O Ministério Público Federal (MPF) deu uma explicação sobre uma ação que foi movida por várias organizações, como a Associação SOS Amazônia, a Organização dos Povos Indígenas do Rio Juruá (OPIRJ), a Comissão Pró Índio do Acre (CPI-Acre), a Coordenação das Organizações Indígenas da Amazônia Brasileira (COIAB) e o Conselho Nacional das Populações Extrativistas (CNS). Essa ação quer impedir que o governo, o Dnit e o Ibama façam qualquer obra na BR-364 entre Cruzeiro do Sul e Pucallpa (Peru), até que sejam feitos estudos técnicos e ambientais e os povos indígenas sejam consultados.
Na ação, o MPF pediu que parte dos pedidos fossem aceitos para cancelar um edital do Dnit, mas não o trecho da ponte sobre o Rio Juruá, que liga as cidades de Rodrigues Alves e Cruzeiro do Sul.
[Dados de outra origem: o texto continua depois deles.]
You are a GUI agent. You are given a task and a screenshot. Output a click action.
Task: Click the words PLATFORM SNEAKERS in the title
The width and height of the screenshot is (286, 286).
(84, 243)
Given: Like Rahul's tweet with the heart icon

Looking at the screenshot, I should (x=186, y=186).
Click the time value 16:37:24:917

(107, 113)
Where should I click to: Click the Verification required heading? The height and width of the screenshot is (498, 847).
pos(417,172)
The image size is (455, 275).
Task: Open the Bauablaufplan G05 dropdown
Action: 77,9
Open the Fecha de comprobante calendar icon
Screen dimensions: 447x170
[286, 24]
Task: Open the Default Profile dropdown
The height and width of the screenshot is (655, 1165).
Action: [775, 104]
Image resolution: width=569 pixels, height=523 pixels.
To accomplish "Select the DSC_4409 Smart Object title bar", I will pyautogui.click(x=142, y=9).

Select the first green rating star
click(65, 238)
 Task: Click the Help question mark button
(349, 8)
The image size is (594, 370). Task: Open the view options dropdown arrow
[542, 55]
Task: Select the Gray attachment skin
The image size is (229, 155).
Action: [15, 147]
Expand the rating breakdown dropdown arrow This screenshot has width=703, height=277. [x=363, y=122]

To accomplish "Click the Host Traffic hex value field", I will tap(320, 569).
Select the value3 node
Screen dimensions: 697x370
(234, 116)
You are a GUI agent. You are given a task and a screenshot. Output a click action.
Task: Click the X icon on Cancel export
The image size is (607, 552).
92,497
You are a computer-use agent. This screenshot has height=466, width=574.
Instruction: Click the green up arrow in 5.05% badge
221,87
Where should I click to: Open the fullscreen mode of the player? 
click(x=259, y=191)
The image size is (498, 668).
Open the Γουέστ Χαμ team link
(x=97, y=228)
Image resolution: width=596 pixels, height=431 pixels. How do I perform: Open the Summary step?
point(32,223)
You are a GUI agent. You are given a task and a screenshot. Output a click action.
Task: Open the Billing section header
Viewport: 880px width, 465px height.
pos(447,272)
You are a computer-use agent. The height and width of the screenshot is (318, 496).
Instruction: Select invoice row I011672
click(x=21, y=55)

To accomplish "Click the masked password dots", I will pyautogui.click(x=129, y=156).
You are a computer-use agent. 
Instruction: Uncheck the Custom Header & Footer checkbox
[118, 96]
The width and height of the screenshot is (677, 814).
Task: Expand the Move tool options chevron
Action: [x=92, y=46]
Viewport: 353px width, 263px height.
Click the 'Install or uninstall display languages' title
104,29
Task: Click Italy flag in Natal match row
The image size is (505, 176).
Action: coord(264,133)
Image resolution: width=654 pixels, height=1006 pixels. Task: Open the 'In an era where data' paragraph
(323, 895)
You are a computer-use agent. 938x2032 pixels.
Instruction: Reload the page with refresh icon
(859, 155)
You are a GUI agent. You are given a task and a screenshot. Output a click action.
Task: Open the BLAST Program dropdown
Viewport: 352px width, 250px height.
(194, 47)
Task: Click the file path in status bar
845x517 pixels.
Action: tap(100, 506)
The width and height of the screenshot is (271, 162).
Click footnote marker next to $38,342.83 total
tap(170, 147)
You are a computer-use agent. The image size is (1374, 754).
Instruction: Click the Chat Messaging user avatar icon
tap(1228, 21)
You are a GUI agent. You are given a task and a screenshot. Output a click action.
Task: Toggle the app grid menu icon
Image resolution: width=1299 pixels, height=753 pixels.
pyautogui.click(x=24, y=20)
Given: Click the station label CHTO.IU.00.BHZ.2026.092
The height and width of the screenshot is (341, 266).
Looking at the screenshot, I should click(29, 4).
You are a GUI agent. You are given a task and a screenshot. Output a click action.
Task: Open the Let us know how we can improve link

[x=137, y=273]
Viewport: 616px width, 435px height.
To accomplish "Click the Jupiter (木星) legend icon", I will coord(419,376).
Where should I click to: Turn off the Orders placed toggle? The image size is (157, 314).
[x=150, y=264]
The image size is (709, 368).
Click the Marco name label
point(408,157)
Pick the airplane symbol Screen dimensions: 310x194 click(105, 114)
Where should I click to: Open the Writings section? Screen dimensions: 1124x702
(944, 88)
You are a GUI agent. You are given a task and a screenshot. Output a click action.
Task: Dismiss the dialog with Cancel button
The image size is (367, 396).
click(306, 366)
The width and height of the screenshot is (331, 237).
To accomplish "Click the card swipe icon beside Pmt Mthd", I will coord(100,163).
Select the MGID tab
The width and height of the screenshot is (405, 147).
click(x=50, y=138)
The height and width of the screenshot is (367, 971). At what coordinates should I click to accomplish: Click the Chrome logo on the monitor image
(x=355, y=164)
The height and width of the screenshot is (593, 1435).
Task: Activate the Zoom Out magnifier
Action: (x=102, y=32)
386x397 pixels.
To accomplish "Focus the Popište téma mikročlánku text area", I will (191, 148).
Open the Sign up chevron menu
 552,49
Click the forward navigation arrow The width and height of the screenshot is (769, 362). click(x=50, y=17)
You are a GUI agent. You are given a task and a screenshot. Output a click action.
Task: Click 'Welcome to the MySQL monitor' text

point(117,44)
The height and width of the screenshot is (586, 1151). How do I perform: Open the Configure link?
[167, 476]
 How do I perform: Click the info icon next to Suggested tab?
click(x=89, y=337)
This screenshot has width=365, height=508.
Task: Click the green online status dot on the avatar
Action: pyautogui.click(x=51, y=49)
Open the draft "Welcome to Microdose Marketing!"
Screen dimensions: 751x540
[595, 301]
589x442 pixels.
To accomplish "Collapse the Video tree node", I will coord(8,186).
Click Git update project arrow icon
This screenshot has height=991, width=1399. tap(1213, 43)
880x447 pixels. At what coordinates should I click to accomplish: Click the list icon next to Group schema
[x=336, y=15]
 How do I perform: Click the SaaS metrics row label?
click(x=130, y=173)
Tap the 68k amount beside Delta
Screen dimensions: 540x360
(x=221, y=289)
A decisão, que foi elogiada pelo MPF, cancelou o edital, mas não atendeu ao pedido para excluir o trecho da construção dessa ponte específica.
Por causa disso, o MPF apresentou um recurso em 27 de junho de 2023 para discutir a questão do trecho da construção da ponte. O MPF argumenta que impedir a construção da ponte prejudicaria a população local. No entanto, a Justiça Federal não aceitou o pedido do MPF para liberar a construção do trecho da ponte. Mas na mesma decisão, a Justiça admitiu que poderiam ser feitas novas licitações para esse trecho específico, sem aproveitar a licitação anterior.
O MPF reafirma seu compromisso com a proteção dos direitos das comunidades tradicionais e do meio ambiente, bem como com a legalidade dos empreendimentos. Também reconhece aqueles que são benéficos à população, que terá melhores condições de infraestrutura com o fluxo facilitado entre as localidades, como é o caso da ponte do município de Rodrigues Alves.